SCOTUS once again defends constitutional rights in California

In another divided decision, the United States Supreme Court has come down against California’s pandemic restrictions on the constitutionally protected free exercise of religion.

For the fifth time, the justices held that the state’s rules illegally treat religious activities less favorably than secular ones. The decision released Friday in Tandon v. Newsom involved the restrictions on in-home gatherings for such purposes as Bible study or prayer. A majority of the court said the state could not limit in-home gatherings to a maximum of three households at the same time its rules allowed more than three households to be present, with precautions, in businesses such as restaurants and movie theaters.

Dissenting, Justice Elena Kagan wrote that the court was requiring the state to treat “apples and watermelons” the same. Joined by justices Stephen Breyer and Sonia Sotomayor, Kagan backed the Ninth Circuit’s reasoning that the businesses’ activities “pose lesser risks” because private homes are smaller, people are more likely to have “prolonged conversations” in social settings and enforcement of masking and distancing requirements “is more difficult” in a private setting.

The majority rejected the generalization about private vs. public buildings and said the government had failed to show that “measures less restrictive of the First Amendment activity could not address its interest in reducing the spread of COVID.” If other activities are permitted with various safety measures, “precautions that suffice for other activities suffice for religious exercise too.”
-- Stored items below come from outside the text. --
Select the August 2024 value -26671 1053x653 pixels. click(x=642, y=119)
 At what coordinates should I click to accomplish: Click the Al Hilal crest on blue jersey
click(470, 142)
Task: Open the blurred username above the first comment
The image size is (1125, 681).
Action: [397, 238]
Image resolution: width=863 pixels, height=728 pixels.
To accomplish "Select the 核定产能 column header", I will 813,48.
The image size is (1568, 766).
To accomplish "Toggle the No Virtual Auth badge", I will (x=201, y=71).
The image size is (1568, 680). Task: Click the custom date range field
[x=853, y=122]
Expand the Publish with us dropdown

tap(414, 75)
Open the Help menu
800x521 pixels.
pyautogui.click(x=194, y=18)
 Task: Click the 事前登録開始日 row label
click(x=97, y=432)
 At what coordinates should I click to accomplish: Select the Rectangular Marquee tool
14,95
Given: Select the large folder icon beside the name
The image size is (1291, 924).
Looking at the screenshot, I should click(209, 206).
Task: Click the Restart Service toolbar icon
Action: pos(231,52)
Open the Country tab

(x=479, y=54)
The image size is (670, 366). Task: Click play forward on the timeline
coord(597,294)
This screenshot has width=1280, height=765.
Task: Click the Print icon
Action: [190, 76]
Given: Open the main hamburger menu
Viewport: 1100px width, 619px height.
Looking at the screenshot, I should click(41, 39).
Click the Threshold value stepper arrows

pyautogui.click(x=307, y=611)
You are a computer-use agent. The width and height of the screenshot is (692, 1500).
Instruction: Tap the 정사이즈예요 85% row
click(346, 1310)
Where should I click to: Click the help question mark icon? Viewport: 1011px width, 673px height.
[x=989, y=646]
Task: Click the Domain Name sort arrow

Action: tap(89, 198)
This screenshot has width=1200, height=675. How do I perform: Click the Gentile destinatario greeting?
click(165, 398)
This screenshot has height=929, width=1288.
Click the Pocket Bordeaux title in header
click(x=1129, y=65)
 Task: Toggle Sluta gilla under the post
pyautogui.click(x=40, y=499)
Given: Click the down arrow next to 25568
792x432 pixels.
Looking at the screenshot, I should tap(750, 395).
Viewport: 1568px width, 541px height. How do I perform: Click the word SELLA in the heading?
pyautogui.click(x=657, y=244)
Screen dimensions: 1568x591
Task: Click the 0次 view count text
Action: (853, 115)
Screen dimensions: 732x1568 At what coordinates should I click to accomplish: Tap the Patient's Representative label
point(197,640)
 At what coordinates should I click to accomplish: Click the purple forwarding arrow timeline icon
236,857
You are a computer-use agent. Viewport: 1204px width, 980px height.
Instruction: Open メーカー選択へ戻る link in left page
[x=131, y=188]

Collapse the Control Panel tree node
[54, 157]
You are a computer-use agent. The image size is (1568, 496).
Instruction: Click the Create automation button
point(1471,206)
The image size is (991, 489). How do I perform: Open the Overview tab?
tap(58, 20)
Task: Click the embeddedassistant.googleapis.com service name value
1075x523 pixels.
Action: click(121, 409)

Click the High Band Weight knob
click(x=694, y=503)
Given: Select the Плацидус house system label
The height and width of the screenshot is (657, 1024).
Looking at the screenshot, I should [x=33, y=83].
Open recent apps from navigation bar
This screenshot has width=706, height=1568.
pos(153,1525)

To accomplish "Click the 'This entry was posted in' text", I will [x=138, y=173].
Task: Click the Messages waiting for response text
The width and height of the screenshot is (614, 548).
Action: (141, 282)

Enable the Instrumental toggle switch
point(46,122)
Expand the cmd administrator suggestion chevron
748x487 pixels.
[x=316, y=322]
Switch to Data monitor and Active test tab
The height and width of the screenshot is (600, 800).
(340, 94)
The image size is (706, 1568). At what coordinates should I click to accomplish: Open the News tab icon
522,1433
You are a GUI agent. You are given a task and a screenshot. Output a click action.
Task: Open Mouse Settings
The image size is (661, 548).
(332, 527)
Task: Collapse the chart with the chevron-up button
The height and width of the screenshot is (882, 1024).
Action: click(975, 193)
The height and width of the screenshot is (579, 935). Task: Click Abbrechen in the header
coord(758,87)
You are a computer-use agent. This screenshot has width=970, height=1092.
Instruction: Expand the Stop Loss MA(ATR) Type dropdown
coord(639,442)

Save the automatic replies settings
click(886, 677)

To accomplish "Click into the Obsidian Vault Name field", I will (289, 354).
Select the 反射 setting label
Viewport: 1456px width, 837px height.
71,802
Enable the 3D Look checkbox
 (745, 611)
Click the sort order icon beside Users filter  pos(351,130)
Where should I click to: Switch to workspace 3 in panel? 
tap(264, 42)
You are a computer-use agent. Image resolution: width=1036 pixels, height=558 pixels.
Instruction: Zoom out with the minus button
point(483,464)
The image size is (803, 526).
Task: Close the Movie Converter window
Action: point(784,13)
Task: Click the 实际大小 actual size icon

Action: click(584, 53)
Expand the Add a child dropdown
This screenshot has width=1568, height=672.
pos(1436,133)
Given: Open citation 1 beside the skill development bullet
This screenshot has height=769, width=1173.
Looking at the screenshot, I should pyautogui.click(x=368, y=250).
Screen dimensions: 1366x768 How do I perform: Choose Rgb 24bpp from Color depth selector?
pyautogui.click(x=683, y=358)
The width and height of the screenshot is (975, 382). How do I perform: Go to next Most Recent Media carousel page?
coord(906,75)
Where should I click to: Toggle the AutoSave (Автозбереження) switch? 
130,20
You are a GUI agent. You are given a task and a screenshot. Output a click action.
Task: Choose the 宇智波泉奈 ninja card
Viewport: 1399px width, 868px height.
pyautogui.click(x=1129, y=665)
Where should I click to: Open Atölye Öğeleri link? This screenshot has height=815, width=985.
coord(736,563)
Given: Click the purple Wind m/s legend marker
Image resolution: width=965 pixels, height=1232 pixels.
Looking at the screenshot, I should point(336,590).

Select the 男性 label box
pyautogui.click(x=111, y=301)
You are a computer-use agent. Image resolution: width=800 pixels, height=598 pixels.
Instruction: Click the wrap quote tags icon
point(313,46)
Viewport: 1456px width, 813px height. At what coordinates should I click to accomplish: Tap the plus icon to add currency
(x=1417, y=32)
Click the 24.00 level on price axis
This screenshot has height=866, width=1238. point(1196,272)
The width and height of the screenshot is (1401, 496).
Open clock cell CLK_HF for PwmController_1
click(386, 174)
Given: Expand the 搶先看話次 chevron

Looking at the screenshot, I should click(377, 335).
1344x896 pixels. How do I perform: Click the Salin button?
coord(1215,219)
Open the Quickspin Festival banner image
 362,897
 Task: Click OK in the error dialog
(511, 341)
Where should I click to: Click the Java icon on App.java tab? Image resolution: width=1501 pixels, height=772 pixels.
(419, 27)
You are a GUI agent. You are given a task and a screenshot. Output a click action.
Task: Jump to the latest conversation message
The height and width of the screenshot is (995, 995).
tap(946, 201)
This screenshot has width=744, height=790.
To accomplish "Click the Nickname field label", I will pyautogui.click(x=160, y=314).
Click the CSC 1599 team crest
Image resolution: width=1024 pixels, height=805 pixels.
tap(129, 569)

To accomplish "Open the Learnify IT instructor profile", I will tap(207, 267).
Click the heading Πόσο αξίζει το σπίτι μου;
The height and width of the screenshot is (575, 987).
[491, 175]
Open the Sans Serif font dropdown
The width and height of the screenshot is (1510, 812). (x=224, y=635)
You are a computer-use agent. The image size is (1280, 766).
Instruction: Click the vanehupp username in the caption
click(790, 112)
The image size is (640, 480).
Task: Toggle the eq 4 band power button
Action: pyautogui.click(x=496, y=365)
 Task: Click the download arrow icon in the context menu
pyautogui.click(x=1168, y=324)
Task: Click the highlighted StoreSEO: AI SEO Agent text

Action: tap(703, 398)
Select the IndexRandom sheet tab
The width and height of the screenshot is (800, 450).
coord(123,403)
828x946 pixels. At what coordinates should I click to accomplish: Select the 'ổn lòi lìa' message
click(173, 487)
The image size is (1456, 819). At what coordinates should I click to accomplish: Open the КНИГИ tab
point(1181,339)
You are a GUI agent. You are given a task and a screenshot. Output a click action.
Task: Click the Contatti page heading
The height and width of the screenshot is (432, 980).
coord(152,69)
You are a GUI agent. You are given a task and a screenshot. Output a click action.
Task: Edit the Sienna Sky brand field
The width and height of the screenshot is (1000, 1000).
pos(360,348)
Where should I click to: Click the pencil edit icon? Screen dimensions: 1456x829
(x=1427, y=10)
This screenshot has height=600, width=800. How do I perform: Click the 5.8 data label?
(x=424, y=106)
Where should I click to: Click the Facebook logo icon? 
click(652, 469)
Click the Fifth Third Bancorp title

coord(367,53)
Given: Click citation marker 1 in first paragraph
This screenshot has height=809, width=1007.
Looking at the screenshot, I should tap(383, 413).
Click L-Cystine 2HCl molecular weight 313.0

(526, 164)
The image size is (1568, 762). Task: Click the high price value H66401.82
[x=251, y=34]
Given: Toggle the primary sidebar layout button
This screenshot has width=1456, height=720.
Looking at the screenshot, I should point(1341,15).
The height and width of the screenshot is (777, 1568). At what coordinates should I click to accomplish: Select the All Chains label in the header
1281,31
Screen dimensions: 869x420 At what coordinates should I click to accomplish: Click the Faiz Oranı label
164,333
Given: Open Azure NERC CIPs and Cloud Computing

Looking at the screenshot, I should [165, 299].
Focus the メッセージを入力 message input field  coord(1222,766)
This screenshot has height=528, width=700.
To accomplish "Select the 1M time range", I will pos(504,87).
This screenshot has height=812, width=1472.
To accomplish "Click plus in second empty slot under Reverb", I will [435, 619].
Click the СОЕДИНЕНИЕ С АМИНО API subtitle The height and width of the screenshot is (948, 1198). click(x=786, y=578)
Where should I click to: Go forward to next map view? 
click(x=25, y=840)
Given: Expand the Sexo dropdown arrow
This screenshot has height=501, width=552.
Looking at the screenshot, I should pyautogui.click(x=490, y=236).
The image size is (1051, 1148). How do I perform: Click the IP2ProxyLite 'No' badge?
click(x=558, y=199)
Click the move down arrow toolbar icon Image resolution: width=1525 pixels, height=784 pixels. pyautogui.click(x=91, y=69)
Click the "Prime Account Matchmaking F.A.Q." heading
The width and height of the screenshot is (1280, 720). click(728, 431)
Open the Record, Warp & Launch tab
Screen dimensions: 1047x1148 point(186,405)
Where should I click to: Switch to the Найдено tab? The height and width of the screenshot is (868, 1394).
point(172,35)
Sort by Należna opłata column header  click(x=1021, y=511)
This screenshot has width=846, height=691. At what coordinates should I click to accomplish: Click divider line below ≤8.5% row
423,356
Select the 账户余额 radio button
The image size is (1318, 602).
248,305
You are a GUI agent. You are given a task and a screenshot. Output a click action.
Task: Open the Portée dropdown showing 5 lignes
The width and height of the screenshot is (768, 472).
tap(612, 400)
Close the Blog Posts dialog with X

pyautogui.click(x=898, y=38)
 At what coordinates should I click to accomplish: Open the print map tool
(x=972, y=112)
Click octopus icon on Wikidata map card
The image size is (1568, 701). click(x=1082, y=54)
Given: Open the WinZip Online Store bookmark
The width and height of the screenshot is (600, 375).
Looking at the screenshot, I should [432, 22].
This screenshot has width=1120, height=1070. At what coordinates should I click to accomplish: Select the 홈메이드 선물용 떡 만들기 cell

Additionally, the majority said it’s no defense to say the restrictions have been lifted when officials have “a track record of ‘moving the goalposts’” and retain the authority to reimpose the same restrictions at any time.

This case was an appeal of the Ninth Circuit’s refusal to grant an injunction that would have allowed the in-home gatherings to continue while the underlying case is appealed. The Supreme Court’s ruling, by the narrowest possible margin, says the applicants are “likely to succeed on the merits of their free exercise claim” and holds that they are “irreparably harmed by the loss of free exercise rights” for even minimal periods of time. To infringe these rights, the majority said, the state must show that “‘public health would be imperiled’ by employing less restrictive measures.”

It all boils down to whether the state’s public health rules will be given the benefit of the doubt during a health emergency, or whether the benefit of the doubt goes to the people whose constitutional rights have been limited by those rules.

More than one full year into California’s declared state of emergency, the threshold for the benefit of the doubt is rightfully getting higher and higher.